About 47 percent of the population in West Palm Beach live below 200 percent of the poverty-level; more than 20 percent are uninsured. Nearly 27 percent of the women in the study were uninsured at the time of the survey, 16.7 percent were unemployed and 13.3 percent were disabled, indicating the vulnerability of this population.
“People in poverty often lack health literacy and access to resources needed to develop sustained care partnerships essential for their long-term health and well-being,” said Karethy Edwards, Dr.PH, APRN, co-author, the John Wymer Endowed Professor in Nursing and executive director of the CHC. “Our Community Health Centers are strategically located in medically underserved areas to provide comprehensive care services to any individual who walks through the doors regardless of their ability to pay.”
Black women are more likely to be screened for mammography at non-accredited facilities located at safety-net hospitals in minority serving communities.

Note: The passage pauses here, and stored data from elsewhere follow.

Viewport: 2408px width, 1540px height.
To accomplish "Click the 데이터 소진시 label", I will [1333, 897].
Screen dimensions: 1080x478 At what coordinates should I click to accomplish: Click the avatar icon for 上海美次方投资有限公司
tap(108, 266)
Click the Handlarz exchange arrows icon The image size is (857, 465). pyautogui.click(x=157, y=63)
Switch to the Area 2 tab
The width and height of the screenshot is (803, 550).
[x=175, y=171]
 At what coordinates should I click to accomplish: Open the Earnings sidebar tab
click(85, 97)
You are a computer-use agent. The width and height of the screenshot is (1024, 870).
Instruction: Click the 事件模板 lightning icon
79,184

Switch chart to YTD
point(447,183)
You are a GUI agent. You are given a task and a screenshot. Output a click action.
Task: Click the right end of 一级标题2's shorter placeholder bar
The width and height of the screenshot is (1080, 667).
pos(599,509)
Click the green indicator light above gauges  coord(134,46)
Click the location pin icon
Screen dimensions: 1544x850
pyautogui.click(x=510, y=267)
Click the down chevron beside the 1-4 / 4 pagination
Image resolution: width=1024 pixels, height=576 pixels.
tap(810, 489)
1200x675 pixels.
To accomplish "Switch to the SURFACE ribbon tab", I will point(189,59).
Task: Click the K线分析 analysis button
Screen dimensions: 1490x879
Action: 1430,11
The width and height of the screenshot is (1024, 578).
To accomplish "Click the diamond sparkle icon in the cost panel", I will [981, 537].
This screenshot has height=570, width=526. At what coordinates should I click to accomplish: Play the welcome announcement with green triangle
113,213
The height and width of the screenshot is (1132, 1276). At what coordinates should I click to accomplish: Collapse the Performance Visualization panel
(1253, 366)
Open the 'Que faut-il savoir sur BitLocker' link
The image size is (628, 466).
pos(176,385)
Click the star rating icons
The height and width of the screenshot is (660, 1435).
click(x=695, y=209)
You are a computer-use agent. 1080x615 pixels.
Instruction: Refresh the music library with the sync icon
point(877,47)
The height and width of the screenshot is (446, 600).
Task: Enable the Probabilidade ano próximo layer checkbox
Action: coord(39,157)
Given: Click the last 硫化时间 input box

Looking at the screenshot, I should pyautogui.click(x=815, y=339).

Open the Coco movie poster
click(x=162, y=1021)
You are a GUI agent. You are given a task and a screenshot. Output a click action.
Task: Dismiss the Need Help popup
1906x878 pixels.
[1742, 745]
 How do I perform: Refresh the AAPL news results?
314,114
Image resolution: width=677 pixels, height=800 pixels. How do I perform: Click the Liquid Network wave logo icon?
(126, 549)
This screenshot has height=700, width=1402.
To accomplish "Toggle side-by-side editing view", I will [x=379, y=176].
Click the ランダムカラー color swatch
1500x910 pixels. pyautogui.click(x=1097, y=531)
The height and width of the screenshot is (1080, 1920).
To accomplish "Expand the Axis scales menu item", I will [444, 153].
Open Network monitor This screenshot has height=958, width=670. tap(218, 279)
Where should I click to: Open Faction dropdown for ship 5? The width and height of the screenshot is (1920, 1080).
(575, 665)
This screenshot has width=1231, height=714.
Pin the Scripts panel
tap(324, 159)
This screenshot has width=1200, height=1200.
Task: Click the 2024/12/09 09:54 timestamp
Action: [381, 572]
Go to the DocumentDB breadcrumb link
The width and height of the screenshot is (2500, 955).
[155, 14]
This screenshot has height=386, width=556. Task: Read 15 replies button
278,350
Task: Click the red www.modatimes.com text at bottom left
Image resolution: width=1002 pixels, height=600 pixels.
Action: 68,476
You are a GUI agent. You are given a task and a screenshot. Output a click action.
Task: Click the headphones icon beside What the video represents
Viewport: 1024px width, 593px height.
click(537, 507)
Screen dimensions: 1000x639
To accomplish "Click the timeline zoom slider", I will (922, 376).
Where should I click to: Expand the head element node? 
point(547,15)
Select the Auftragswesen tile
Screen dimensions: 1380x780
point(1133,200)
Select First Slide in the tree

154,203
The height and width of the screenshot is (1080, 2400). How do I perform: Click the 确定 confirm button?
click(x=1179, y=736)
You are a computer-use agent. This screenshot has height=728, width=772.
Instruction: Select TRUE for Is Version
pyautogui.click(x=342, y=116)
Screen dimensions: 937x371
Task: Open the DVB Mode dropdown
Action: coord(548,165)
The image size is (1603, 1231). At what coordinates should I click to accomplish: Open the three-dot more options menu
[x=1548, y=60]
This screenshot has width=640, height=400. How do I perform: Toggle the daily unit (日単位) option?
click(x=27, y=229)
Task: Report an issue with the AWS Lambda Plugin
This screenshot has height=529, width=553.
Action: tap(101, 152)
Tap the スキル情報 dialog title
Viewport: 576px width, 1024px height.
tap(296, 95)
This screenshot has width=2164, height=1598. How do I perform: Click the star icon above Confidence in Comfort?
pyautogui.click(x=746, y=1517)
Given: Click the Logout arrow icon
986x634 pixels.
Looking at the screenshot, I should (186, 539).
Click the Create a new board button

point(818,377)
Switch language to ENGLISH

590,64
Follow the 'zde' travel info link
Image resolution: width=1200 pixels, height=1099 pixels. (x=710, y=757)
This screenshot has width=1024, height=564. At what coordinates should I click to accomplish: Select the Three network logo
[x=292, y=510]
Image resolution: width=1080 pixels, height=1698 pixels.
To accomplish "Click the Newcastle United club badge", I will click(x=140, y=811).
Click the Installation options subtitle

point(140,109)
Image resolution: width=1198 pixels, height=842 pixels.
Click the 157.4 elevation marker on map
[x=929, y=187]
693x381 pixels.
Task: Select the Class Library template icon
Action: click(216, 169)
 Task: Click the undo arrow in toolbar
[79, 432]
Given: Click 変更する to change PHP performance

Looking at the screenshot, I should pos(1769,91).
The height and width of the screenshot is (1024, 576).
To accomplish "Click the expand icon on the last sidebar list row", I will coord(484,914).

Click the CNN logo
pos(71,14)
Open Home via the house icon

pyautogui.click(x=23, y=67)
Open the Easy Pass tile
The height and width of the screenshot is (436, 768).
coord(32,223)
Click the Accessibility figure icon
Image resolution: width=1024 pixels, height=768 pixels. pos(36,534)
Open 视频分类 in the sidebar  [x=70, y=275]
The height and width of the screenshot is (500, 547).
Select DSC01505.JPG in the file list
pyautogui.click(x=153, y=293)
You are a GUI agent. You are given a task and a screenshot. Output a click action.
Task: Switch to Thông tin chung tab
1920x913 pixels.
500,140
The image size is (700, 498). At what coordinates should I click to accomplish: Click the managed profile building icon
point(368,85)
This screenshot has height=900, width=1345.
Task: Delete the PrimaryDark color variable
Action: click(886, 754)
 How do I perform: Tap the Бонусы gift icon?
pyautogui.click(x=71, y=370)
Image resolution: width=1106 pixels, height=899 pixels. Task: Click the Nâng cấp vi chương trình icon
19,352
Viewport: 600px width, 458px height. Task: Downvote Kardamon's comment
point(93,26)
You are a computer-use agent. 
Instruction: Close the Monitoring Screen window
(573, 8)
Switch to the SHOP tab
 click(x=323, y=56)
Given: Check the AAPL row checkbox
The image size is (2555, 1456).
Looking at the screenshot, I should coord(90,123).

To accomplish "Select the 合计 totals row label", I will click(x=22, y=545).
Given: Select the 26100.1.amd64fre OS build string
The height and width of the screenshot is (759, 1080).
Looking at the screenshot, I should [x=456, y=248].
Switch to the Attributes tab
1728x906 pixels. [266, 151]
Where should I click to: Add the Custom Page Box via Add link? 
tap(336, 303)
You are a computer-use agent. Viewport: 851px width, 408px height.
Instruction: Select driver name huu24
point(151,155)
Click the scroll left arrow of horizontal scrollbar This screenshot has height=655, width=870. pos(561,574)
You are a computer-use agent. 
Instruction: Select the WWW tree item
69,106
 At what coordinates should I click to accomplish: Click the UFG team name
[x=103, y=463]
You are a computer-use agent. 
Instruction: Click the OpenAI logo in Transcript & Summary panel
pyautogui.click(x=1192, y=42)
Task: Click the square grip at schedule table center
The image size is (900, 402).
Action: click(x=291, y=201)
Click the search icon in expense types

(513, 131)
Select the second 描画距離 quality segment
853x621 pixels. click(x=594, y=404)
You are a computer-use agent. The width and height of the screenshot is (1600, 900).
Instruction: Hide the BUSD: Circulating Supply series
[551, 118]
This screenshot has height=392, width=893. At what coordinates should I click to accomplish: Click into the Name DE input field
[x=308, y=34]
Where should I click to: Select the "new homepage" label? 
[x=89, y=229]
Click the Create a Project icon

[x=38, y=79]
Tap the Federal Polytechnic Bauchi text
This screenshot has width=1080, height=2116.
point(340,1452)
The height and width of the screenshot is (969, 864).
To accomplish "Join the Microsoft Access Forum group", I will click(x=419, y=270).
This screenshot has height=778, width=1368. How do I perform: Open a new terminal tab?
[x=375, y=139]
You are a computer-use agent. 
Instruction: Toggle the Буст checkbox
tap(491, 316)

“Perceived barriers to and beliefs about mammography screening should be taken into consideration when designing interventions to increase breast cancer screening in Black women,” said Karen Wisdom-Chambers, DNP, APRN, co-author and an assistant professor in FAU’s College of Nursing.
To respond to the breast health needs of underserved women and to mitigate access to care barriers, a patient navigator, supported by the Promise Fund of Florida, has been added to the health care team at CHC to identify, guide and support eligible women through the breast cancer screening process in a timely manner. Additionally, women with abnormal mammograms or those who are diagnosed with breast cancer will receive timely follow-up services and referrals for treatments. The patient navigator also participates in community outreach to increase awareness about the optimal age to start breast cancer screening and to emphasize the lifesaving benefits of early detection. Patient navigation is an evidence-based intervention approach that has been shown to improve breast cancer outcomes by reducing barriers to health care.
“Our team is now working to evaluate the outcomes and effectiveness of patient navigation in reducing the barriers uncovered in this study; our ultimate goal is to save lives and to reduce cancer health disparities,” said Jones.
Study co-author is Katherine Freeman, Dr.PH, leader of the Biostatistics Collaborative Core in FAU’s Division of Research and a professor of biomedical science in FAU’s Schmidt College of Medicine.